**PROVIDED DATA**.
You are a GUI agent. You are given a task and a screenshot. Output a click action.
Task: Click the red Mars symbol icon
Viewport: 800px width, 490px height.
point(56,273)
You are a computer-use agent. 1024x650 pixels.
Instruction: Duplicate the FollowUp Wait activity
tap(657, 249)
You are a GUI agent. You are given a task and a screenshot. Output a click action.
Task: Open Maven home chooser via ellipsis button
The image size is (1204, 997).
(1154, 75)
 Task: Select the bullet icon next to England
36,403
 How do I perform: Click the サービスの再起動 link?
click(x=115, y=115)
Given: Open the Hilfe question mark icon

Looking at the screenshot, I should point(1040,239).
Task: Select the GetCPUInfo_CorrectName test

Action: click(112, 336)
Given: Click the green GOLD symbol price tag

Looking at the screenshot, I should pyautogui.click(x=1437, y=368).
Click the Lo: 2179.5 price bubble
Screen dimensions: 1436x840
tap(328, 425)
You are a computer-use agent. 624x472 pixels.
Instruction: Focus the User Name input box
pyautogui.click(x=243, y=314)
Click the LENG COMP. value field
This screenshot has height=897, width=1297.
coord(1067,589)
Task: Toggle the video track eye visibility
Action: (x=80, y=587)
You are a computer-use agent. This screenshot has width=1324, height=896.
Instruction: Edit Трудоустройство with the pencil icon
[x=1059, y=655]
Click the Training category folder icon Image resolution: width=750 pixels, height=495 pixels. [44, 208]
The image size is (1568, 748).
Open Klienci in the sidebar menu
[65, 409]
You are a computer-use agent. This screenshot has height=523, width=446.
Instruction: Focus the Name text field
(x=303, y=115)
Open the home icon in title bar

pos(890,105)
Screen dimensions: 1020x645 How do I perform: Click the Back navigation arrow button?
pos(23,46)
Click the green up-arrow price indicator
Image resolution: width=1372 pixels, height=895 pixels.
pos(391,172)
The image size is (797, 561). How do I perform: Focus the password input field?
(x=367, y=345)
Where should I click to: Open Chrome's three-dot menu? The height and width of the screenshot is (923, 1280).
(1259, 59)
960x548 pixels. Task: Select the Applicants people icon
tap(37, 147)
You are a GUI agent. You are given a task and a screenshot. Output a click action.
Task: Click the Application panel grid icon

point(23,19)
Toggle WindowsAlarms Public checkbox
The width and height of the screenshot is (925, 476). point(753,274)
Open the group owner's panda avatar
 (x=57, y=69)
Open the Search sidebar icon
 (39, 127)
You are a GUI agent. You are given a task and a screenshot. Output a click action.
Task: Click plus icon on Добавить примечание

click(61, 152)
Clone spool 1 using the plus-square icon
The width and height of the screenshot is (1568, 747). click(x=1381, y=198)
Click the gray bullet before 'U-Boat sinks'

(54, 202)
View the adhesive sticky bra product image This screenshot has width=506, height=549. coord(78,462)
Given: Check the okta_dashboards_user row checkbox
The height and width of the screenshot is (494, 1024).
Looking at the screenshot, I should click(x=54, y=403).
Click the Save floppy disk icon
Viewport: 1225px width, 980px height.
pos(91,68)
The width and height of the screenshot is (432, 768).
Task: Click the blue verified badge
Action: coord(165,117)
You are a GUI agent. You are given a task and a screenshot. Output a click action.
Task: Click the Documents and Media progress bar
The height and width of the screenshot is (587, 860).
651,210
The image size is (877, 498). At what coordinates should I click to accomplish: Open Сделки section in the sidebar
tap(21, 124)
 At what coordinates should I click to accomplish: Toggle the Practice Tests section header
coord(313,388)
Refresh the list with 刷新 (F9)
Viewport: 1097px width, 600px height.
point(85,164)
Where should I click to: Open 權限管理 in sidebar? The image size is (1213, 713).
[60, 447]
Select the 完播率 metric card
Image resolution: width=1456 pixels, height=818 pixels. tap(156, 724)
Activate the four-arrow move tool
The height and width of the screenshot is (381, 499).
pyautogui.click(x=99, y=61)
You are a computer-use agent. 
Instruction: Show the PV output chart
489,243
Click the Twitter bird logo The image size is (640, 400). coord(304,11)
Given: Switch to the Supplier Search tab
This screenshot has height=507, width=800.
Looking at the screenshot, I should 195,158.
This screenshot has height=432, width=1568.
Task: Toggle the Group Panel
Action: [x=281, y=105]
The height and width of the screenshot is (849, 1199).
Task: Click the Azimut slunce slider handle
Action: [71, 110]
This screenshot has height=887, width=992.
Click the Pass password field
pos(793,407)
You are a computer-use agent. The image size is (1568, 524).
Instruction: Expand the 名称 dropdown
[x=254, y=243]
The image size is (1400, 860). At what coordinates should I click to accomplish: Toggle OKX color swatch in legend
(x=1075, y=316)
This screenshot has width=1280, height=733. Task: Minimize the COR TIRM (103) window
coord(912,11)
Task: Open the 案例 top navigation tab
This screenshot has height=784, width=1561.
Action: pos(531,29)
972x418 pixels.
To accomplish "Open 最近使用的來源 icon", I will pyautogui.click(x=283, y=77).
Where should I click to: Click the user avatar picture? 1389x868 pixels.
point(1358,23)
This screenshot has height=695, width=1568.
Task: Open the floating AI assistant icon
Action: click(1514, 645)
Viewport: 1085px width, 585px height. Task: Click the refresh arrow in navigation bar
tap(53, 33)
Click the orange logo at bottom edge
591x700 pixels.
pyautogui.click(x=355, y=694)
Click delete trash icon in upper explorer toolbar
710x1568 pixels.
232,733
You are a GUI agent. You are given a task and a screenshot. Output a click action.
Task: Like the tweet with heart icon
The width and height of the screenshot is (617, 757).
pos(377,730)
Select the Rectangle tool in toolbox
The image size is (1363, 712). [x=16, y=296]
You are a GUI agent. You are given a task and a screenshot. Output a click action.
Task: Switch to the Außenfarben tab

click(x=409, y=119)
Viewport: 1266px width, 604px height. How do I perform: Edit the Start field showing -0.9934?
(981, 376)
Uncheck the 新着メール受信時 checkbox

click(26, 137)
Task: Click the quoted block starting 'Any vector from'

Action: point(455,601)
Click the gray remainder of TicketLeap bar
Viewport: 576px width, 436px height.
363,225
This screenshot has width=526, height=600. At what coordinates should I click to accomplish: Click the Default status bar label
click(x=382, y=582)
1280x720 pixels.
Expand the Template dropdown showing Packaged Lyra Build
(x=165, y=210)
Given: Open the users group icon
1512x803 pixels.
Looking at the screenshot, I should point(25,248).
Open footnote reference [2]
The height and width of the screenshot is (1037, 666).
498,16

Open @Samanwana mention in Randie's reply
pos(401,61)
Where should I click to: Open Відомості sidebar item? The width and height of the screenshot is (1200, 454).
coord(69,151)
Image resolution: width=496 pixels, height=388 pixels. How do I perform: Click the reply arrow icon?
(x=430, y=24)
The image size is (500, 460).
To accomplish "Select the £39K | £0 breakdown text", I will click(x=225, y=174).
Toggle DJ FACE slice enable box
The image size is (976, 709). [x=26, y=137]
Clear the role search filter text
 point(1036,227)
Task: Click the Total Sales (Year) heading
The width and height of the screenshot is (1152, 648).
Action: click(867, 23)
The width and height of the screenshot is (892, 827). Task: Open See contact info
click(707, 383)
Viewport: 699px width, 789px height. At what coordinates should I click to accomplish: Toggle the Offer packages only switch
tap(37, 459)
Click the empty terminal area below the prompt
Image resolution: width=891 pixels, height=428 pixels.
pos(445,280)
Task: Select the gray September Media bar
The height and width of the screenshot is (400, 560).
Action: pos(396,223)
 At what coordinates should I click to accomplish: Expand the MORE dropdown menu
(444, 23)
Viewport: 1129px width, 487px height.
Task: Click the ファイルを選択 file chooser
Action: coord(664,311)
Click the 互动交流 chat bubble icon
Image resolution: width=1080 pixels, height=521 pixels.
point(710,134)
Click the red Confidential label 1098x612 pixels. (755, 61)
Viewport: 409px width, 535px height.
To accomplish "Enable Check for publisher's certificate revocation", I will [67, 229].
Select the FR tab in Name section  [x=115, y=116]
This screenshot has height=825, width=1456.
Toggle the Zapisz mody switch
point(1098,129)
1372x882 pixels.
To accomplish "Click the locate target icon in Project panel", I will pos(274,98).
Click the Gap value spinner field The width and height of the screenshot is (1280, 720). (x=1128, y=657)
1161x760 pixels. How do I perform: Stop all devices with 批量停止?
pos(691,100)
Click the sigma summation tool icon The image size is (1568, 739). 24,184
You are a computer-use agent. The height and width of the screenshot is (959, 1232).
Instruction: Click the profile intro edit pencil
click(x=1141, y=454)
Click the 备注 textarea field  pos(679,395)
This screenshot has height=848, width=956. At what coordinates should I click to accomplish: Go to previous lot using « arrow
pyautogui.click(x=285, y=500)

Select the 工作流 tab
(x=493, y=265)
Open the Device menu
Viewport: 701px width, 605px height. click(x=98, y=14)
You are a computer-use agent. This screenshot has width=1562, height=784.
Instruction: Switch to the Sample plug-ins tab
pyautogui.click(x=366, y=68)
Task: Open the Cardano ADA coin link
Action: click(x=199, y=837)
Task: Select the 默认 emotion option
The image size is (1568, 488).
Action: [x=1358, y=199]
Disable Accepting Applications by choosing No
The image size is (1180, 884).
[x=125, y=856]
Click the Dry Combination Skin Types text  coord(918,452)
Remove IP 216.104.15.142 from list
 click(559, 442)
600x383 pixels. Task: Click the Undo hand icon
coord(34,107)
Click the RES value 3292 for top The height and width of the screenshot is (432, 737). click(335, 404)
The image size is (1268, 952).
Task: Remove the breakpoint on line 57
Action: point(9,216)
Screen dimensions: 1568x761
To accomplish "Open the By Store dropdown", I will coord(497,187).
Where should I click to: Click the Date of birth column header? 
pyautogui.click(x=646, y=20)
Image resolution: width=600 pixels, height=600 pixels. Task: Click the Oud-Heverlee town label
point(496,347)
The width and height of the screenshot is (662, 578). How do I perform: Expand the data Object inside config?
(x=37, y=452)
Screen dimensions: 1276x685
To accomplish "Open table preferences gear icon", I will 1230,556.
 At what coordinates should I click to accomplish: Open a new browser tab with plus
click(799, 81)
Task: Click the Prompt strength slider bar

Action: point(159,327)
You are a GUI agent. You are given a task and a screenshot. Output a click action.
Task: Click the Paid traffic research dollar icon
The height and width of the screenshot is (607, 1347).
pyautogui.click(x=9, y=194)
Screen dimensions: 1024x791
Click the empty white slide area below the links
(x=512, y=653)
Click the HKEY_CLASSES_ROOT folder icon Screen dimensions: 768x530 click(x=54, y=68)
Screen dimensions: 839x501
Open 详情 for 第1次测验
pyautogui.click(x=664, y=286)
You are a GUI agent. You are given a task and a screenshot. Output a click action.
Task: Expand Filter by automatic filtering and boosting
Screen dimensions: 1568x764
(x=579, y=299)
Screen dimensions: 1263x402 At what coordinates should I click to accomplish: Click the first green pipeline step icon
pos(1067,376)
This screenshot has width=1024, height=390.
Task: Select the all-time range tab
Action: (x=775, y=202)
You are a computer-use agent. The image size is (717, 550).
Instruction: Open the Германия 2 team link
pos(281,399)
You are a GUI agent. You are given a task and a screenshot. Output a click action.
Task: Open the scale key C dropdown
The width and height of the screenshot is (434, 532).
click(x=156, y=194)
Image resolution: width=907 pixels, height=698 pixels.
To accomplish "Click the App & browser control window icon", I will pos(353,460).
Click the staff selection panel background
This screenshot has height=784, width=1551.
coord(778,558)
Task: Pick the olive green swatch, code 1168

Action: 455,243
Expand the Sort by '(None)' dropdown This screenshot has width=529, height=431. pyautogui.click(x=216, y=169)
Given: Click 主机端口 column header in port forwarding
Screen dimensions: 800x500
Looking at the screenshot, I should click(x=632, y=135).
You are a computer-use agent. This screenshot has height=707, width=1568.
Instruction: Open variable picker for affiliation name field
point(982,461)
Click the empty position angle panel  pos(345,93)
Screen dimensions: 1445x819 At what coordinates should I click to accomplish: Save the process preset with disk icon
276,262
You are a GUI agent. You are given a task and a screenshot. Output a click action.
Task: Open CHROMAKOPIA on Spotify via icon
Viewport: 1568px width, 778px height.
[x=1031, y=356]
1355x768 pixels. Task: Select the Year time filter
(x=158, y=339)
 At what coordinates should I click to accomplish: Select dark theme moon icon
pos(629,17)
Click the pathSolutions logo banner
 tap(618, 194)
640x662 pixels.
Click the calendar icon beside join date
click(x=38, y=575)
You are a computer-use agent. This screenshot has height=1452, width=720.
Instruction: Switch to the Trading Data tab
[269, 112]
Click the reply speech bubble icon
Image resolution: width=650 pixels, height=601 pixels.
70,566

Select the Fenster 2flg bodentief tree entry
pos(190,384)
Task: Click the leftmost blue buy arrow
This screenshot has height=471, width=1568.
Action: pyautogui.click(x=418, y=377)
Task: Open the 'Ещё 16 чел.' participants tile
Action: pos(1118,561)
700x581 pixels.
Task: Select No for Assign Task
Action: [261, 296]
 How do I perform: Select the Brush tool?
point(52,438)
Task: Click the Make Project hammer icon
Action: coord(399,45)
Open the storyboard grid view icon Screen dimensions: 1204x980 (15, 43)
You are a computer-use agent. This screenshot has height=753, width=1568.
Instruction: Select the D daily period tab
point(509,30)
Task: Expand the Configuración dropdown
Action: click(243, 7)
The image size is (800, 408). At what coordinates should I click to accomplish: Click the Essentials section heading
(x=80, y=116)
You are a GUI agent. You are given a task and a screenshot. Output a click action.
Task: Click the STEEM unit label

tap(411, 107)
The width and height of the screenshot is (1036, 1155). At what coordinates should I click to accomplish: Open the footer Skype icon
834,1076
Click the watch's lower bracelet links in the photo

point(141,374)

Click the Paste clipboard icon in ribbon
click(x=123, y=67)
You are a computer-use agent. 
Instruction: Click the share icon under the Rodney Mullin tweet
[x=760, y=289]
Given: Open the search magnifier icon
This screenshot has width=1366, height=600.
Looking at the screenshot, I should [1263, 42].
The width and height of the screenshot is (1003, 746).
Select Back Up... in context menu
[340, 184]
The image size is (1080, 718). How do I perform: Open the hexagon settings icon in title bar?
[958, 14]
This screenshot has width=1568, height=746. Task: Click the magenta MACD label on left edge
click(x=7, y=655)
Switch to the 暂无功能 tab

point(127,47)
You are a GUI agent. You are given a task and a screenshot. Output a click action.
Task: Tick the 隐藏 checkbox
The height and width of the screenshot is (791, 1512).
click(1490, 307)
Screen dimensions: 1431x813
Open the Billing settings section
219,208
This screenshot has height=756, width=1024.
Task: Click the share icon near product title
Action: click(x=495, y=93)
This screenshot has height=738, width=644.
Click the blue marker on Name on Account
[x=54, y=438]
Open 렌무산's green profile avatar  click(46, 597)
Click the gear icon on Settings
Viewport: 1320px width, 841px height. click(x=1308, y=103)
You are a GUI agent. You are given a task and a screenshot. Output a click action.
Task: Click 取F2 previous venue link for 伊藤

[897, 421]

**TRY IT**.
What you return must be the lines above that run from the line with "The image size is (1204, 997)." to the line with "has width=1324, height=896.", inclusive, each copied exactly.

**ANSWER TO THIS PROBLEM**.
The image size is (1204, 997).
(1154, 75)
 Task: Select the bullet icon next to England
36,403
 How do I perform: Click the サービスの再起動 link?
click(x=115, y=115)
Given: Open the Hilfe question mark icon

Looking at the screenshot, I should point(1040,239).
Task: Select the GetCPUInfo_CorrectName test

Action: click(112, 336)
Given: Click the green GOLD symbol price tag

Looking at the screenshot, I should pyautogui.click(x=1437, y=368).
Click the Lo: 2179.5 price bubble
Screen dimensions: 1436x840
tap(328, 425)
You are a computer-use agent. 624x472 pixels.
Instruction: Focus the User Name input box
pyautogui.click(x=243, y=314)
Click the LENG COMP. value field
This screenshot has height=897, width=1297.
coord(1067,589)
Task: Toggle the video track eye visibility
Action: (x=80, y=587)
You are a computer-use agent. This screenshot has width=1324, height=896.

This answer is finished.